Often described as the purest remaining strain of the old Spanish Horses, the Carthusian Horse evolved as a genetically modified version of the original Andalusian horses. They are known for their flawless, graceful looks, natural balance, smooth rocking canter, and agility. With a decline in population, only about 500 of these individuals remain in Spain.
|Other Names||Carthujano, Bocado|
|Behavioral Characteristics||Noble, mild, lively, willing, adaptable|
|Physical Traits||The profile is convex with a light, elegant head, small ears, large, lively eyes, while the arched neck has a good proportion ending in a broad, deep chest; the back part is also wide, standing on sturdy legs with clean joints|
|Coat Colors||Most common is grey, but also black and chestnut|
|Height/Size||15-16 hands (adult)|
|Common Uses||Riding, eventing, horse shows|
|Health Problems||Generally healthy|
|Type||Riding horse, Show horse|
|Popular Traits||Solid, resistant, hardy|
|Feeding/Diet||General horse diet including hay, grass, grains, etc.|
|Country of Origin||Spain|
Very little is known about the development of these horses with very little documentation found in English. They are one of the world’s oldest studbooks belongs to the Carthusian Horse. It was in the 18th century that this breed developed from an Andalusian foundation sire named Esclavo. This dark grey stallion was considered to be immaculately perfect except for the presence of warts under the tail. In the latter years, it is this feature that came to be the mark of the Carthusian bloodline.
However, other than these warts, the sire passed its genetic traits like the presence of ‘horns’ (actually a small horny wart of deposited by calcium in the middle of the forehead) down the line, giving birth to a number of colts in no time.
In 1736, a few of these mares were gifted to a Carthusian monastery, while the rest of the horses were absorbed into the original Andalusians.
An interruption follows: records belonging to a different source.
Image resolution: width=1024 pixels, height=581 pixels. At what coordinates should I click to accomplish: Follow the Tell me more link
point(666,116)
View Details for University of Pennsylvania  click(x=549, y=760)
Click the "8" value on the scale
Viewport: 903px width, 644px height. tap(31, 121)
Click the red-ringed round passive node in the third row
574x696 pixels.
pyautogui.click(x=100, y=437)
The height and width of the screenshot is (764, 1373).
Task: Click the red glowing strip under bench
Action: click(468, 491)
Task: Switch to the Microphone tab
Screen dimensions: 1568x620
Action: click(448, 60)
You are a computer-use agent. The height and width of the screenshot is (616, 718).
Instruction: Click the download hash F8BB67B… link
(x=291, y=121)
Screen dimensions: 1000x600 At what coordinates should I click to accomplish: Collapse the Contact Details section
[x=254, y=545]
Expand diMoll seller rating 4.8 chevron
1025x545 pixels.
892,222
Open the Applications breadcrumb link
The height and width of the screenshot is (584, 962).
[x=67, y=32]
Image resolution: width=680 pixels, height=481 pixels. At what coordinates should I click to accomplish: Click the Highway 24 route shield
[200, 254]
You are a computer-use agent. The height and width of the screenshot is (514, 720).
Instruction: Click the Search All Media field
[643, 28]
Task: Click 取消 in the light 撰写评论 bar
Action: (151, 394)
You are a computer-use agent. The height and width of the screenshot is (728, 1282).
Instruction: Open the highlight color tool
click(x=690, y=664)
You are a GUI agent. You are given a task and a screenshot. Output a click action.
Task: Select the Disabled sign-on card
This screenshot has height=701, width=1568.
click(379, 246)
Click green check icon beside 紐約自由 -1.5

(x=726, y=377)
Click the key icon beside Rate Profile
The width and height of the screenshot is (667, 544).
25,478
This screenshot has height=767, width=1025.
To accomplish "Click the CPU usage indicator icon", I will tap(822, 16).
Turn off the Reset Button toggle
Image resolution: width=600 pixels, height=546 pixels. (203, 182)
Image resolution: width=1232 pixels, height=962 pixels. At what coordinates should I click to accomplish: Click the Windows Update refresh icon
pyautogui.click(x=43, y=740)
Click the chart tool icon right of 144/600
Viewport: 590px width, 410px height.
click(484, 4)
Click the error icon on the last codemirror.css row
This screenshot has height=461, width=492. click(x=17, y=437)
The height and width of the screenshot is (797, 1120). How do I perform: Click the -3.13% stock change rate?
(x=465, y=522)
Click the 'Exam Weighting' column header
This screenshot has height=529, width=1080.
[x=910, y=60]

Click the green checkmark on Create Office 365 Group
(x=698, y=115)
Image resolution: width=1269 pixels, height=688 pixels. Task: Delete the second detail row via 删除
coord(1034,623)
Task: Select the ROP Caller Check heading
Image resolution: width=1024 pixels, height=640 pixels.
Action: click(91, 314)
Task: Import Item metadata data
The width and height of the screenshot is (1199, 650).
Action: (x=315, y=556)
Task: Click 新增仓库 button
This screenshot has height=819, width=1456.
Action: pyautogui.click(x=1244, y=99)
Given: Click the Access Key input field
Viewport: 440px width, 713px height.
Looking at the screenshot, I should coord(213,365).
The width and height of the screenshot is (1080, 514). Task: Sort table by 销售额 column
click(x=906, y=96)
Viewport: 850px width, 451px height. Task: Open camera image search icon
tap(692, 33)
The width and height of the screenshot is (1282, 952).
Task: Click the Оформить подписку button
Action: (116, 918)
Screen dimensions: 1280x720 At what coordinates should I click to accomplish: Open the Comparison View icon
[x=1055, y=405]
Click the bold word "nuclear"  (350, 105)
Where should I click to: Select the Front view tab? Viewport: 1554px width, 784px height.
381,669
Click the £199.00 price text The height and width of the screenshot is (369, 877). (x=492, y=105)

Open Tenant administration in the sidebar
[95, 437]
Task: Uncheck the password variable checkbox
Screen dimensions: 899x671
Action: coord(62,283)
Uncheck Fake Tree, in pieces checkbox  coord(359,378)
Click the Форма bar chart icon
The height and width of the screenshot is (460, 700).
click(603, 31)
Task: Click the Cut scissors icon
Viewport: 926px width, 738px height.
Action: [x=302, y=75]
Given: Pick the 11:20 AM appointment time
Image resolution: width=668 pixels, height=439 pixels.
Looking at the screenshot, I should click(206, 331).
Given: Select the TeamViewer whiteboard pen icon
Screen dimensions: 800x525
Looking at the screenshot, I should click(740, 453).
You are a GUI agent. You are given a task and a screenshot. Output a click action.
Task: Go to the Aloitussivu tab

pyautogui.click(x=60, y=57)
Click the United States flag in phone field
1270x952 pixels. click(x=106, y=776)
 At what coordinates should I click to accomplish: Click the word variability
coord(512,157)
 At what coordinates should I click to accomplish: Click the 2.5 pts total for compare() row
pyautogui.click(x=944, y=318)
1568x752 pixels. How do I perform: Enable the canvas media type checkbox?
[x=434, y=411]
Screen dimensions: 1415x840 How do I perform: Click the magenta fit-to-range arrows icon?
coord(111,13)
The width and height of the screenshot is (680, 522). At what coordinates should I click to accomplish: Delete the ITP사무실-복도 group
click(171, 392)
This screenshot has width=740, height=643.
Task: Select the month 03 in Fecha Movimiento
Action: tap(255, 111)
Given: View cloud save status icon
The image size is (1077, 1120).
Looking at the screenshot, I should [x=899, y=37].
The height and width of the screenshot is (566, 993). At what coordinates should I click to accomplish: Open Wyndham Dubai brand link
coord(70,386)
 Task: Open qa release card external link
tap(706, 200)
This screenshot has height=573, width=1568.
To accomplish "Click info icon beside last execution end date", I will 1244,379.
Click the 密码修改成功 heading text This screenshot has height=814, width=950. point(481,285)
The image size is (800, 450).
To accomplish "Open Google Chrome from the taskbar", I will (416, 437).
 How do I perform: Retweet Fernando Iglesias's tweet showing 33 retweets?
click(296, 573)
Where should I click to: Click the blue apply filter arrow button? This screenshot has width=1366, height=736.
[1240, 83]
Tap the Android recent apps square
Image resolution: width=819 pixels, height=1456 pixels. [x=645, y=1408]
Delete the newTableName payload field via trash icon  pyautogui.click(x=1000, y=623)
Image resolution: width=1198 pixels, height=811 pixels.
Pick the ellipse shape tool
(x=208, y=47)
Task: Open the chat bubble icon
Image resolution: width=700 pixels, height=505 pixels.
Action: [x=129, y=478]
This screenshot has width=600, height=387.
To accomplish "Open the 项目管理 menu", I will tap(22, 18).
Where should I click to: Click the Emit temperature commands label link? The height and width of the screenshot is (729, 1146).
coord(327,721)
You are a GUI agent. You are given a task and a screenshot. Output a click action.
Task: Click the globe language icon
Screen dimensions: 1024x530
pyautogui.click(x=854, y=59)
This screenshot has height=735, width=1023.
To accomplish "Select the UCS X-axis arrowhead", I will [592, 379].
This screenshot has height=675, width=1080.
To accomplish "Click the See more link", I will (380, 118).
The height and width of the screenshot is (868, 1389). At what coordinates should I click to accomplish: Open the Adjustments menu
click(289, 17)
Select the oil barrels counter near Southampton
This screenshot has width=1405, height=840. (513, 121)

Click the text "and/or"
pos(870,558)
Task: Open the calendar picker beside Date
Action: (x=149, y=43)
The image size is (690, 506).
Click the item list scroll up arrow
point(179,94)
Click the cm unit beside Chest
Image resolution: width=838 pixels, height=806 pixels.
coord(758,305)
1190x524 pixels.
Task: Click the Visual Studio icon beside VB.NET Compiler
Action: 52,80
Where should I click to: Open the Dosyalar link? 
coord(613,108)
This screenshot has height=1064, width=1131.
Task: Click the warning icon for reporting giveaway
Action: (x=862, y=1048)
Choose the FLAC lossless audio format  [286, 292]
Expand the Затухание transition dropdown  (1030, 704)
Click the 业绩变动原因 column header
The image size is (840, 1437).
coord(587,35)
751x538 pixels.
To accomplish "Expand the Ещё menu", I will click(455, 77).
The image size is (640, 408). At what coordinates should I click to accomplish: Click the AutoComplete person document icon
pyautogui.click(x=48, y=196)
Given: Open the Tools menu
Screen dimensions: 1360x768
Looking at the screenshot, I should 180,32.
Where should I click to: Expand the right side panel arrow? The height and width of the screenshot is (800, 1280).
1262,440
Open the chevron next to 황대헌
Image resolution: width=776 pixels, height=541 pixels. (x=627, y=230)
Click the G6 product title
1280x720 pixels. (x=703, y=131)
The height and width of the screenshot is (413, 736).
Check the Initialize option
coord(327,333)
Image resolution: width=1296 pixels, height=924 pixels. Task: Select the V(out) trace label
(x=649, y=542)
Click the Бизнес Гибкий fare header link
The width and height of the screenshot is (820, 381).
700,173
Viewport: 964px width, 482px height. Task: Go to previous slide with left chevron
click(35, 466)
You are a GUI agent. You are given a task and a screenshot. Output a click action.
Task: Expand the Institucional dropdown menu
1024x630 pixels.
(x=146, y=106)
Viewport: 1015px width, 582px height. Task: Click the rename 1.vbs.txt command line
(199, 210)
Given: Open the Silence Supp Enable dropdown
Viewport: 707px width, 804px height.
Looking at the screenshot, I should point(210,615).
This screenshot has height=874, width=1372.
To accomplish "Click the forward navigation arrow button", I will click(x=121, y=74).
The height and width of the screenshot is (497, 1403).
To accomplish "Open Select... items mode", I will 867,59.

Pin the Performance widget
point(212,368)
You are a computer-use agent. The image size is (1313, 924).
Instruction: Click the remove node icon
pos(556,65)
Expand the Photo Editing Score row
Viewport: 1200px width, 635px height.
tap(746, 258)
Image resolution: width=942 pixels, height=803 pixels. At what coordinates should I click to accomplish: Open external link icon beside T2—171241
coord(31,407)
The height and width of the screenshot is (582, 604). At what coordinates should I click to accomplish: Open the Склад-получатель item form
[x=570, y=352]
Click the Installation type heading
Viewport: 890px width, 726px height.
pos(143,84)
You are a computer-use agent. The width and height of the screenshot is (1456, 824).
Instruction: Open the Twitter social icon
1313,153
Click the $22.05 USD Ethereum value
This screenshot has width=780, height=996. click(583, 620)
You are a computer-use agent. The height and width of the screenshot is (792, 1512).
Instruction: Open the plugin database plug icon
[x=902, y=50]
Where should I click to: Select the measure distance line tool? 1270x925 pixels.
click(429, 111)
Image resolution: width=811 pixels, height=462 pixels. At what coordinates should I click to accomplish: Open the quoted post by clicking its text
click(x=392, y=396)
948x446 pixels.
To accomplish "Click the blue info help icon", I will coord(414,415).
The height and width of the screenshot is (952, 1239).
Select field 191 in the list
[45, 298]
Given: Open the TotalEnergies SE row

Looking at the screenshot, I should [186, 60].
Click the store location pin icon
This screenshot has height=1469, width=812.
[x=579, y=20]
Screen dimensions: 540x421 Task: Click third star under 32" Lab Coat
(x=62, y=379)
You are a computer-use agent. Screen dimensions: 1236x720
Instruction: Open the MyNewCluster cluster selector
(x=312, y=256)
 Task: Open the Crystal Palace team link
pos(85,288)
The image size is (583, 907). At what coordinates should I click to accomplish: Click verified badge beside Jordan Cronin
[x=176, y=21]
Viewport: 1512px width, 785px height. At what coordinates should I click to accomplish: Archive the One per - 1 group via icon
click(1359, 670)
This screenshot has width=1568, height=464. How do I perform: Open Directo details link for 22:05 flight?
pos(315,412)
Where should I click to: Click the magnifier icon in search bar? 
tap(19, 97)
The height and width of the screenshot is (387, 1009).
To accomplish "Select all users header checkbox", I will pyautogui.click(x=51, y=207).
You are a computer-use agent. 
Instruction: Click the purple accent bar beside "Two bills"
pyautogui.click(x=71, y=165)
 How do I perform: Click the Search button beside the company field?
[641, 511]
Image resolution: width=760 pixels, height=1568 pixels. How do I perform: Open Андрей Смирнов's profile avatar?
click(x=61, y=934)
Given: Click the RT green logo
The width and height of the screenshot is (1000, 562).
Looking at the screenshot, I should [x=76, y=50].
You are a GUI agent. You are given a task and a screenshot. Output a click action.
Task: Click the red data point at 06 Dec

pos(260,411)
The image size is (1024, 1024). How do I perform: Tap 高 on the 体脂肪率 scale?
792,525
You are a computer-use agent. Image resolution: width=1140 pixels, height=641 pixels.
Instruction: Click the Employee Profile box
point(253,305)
Credit goes to the monks belonging to the monastery since it was for their effort that these remaining horses retained the pure bloodline and continued to breed the next generation of Carthusian horses.
In the next few centuries, the monks refused to introduce the genes of the other breeds into their bloodline, and thus, practically kept them segregated from the Andalusians.
At present, only 3% of the Andalusian line is purely Carthusians. Continued measures have been adopted along with selective breeding so as to retain the old bloodlines of these horses. They are being bred and raised in the stud facilities around Jerez de la Frontera, Cordoba, and Badajoz, which are all owned by the state. Unfortunately, they only comprise around 3% of the Andalusian population, and their numbers are rare.
Though they do not have a separate registry, an individual must be validated by the Association of Cartujano Breeders in cooperation with the University of Cordoba, in order to be labeled as a “pure Cartujano”.